I am only going to use the flight/year combinations where we have data for that flight in all quarters of that year. If we have data in quarters 1 and 4 in 1999 and quarters 2 and 3 in 2007 I will not use those years of that flight.

In [6]:
%%sql
WITH AVGFare AS (
    SELECT quarter, AVG(fare) AS 'avg_fare'
    FROM airfare
    -- Find only the years where we have data in each quarter for a flight
    WHERE (city1, city2, year) IN (
        SELECT city1, city2, year
        FROM airfare
        GROUP BY city1, city2, year
        HAVING COUNT(*) = 4
    )
    GROUP BY quarter
)
SELECT * FROM AVGFare ORDER BY avg_fare DESC;

 * sqlite:///airfare.db
Done.


Unnamed: 0,quarter,avg_fare
0,1,195.422714
1,2,192.840047
2,4,189.570557
3,3,189.288765


I'm not sure if the second part of the question (try breaking it down by year) is what I am currently doing or if the question is looking for the avgerage fares for those years but I'll calculate the average for the years just in case.
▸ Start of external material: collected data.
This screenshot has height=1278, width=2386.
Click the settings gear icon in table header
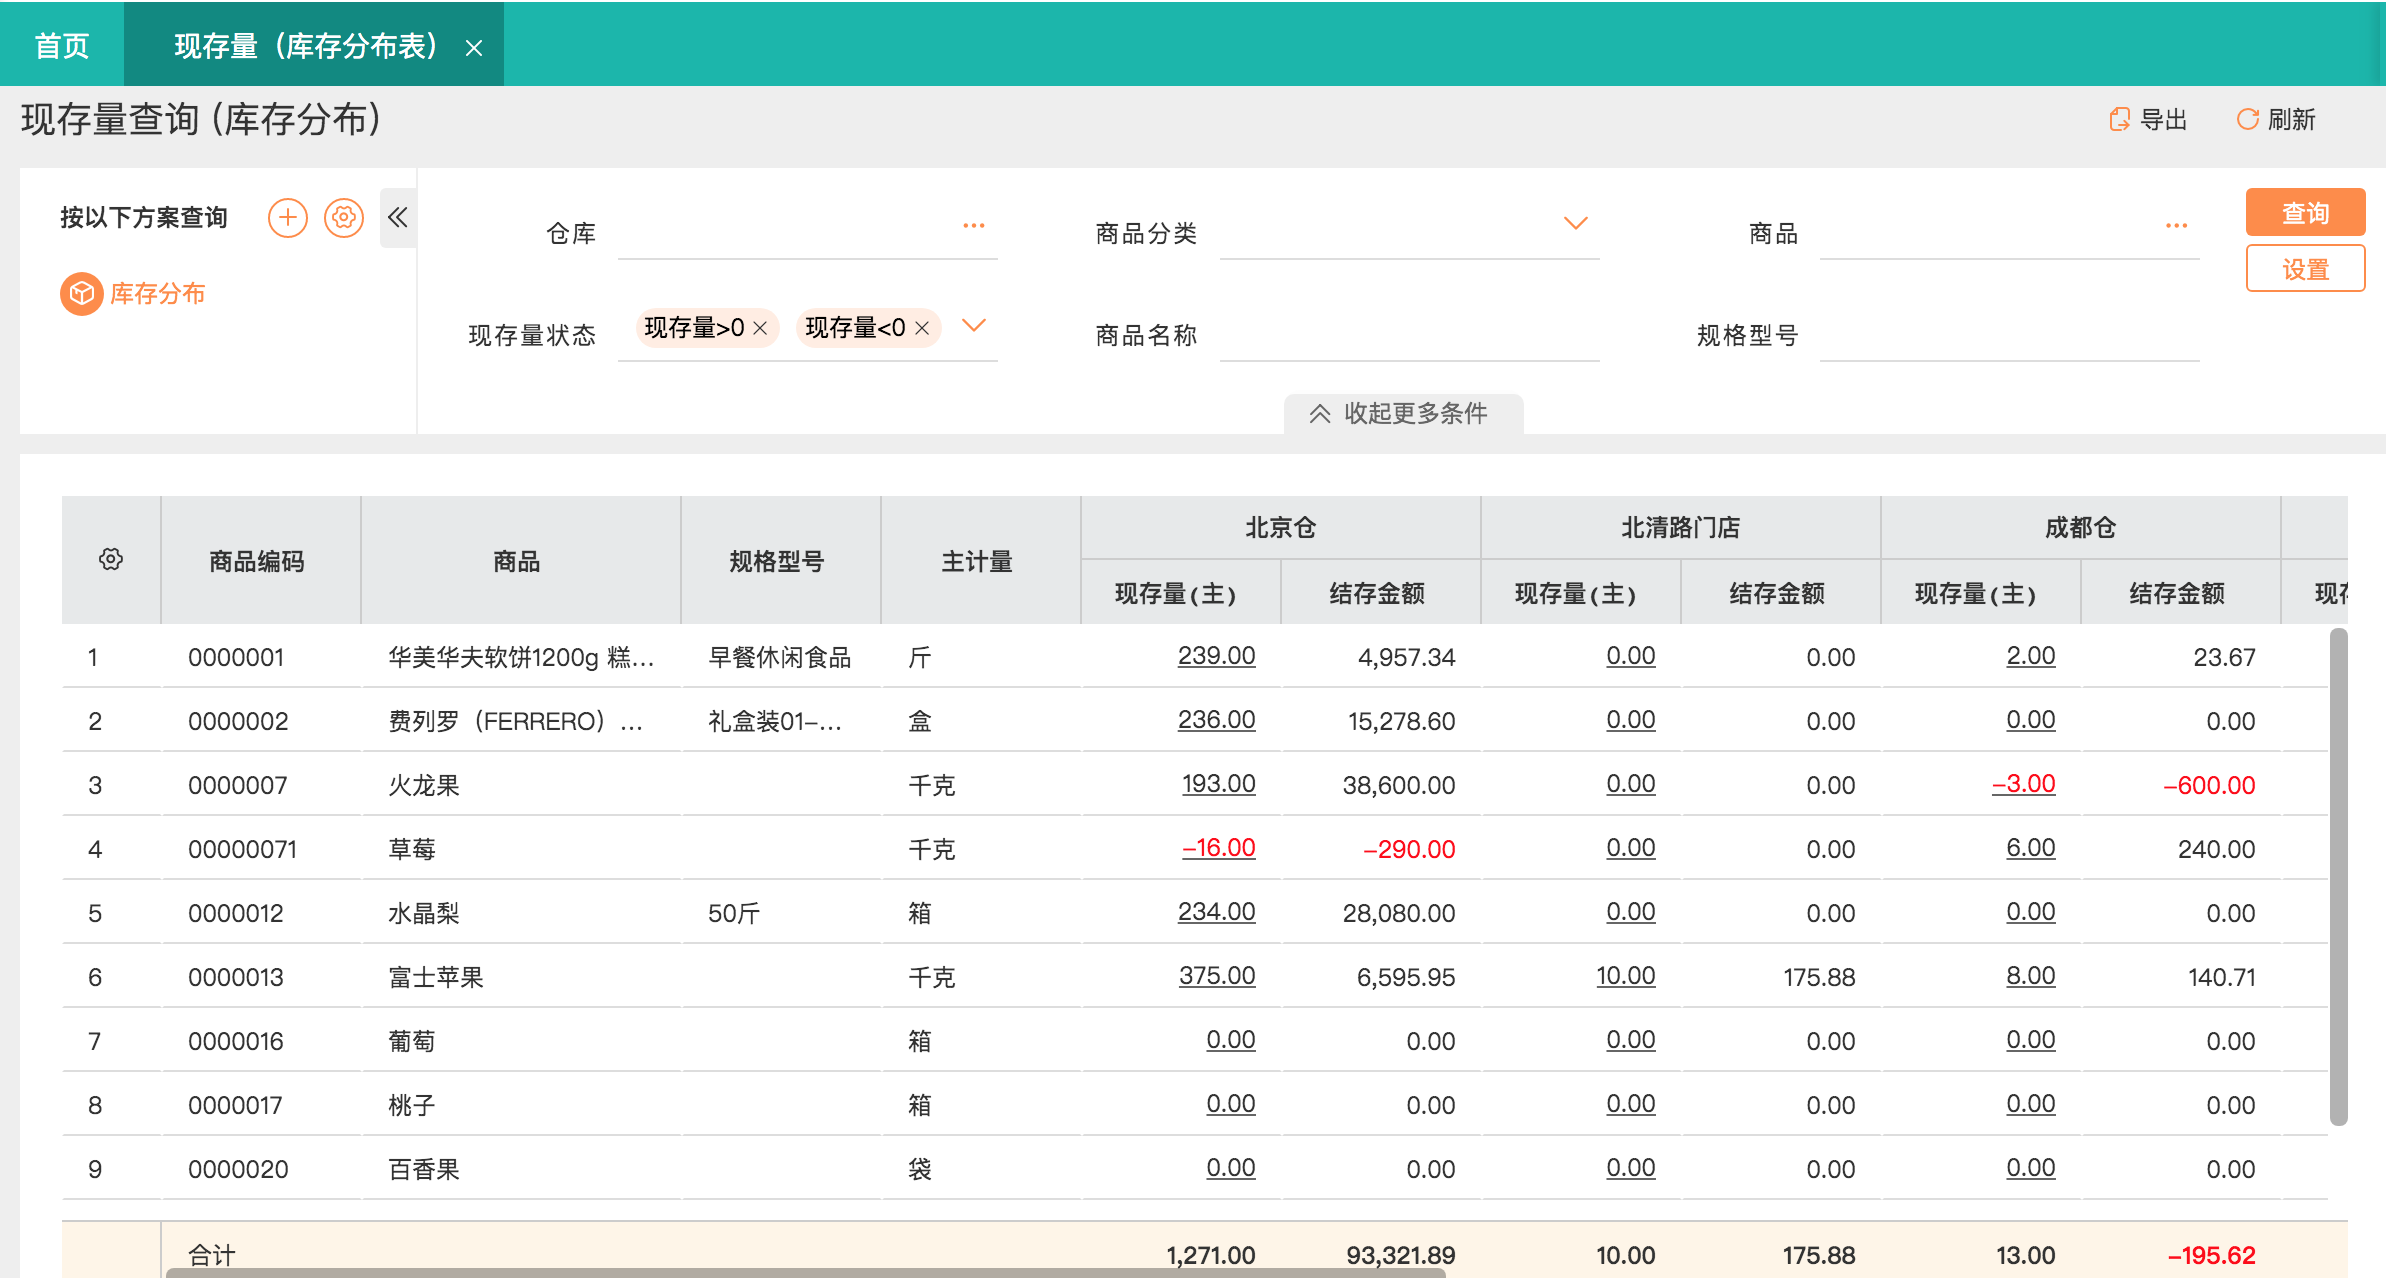tap(112, 560)
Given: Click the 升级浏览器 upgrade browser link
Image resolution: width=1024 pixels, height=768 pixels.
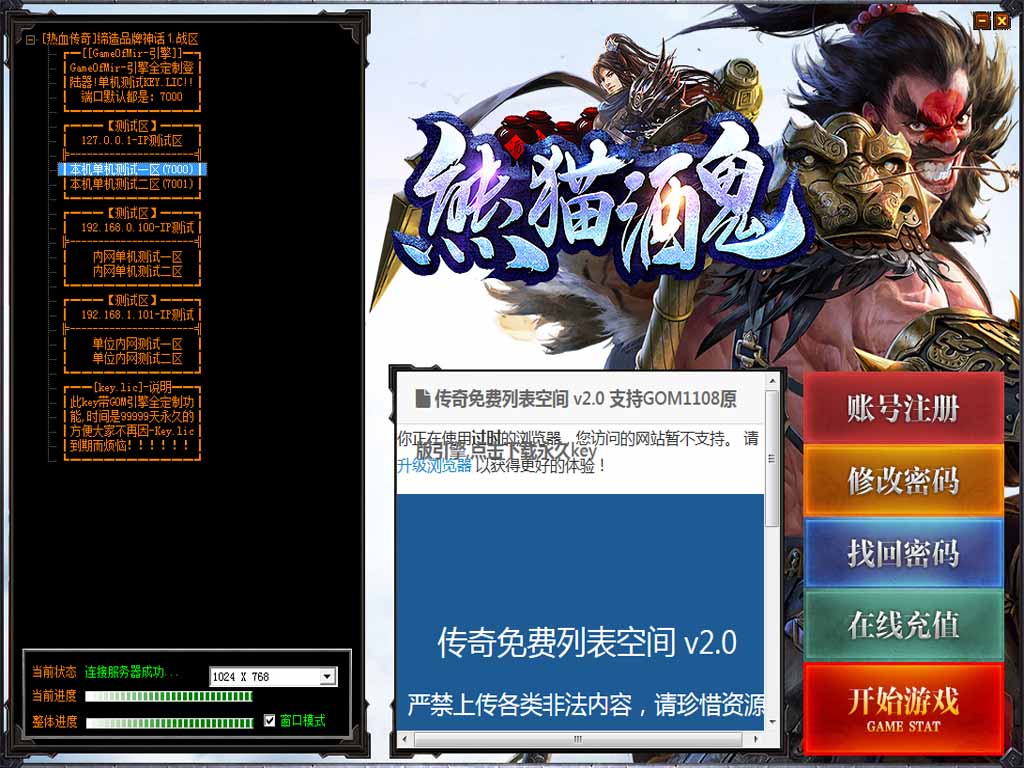Looking at the screenshot, I should pos(434,465).
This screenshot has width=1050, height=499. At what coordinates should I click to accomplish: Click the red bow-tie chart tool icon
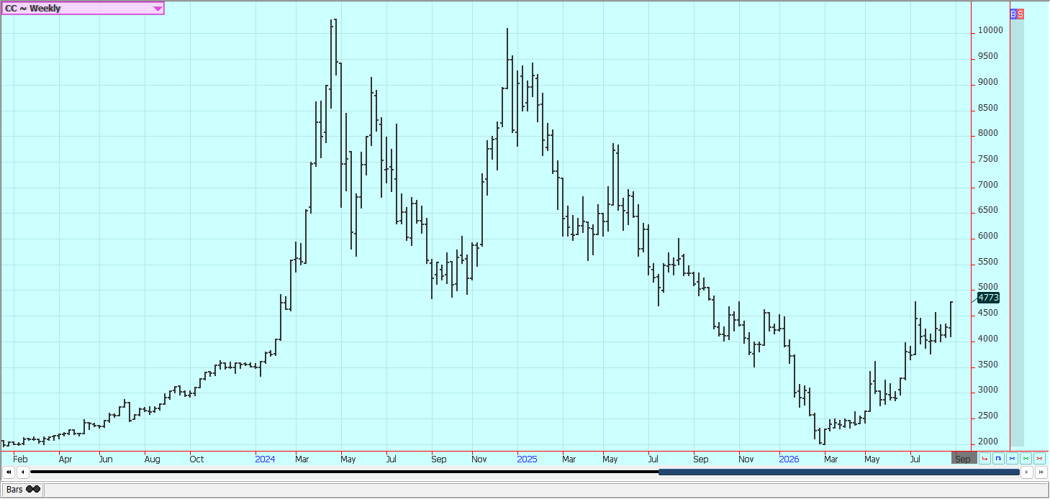tap(1040, 459)
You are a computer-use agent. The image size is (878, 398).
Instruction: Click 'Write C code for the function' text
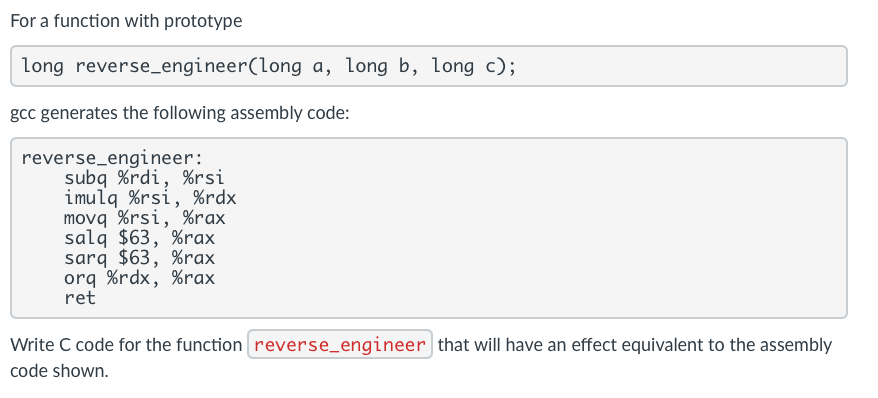point(126,345)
I'm going to continue using the same filtering method I used before too

In [8]:
%%sql
WITH AVGFare AS (
    SELECT year, AVG(fare) AS 'avg_fare'
    FROM airfare
    -- Find only the years where we have data in each quarter for a flight
    WHERE (city1, city2, year) IN (
        SELECT city1, city2, year
        FROM airfare
        GROUP BY city1, city2, year
        HAVING COUNT(*) = 4
    )
    GROUP BY year
)
SELECT * FROM AVGFare ORDER BY avg_fare DESC;

 * sqlite:///airfare.db
Done.


Unnamed: 0,year,avg_fare
0,2014,229.424639
1,2015,225.543353
2,2013,221.298361
3,2016,218.515525
4,2012,216.981949
5,2017,216.357799
6,2011,207.904742
7,2008,192.035186
8,2010,191.297082
9,2000,191.165825


We can also look back to the earlier question about comparing 1997-2017 to 2007-2017. We can see that the 90's are actually in the middle here for the average fares and there was a bit of a crash in the mid 2000's which may also explain the higher % change from 2007-2017 than expected. Although remember that this is only a subset of the data being analyzed.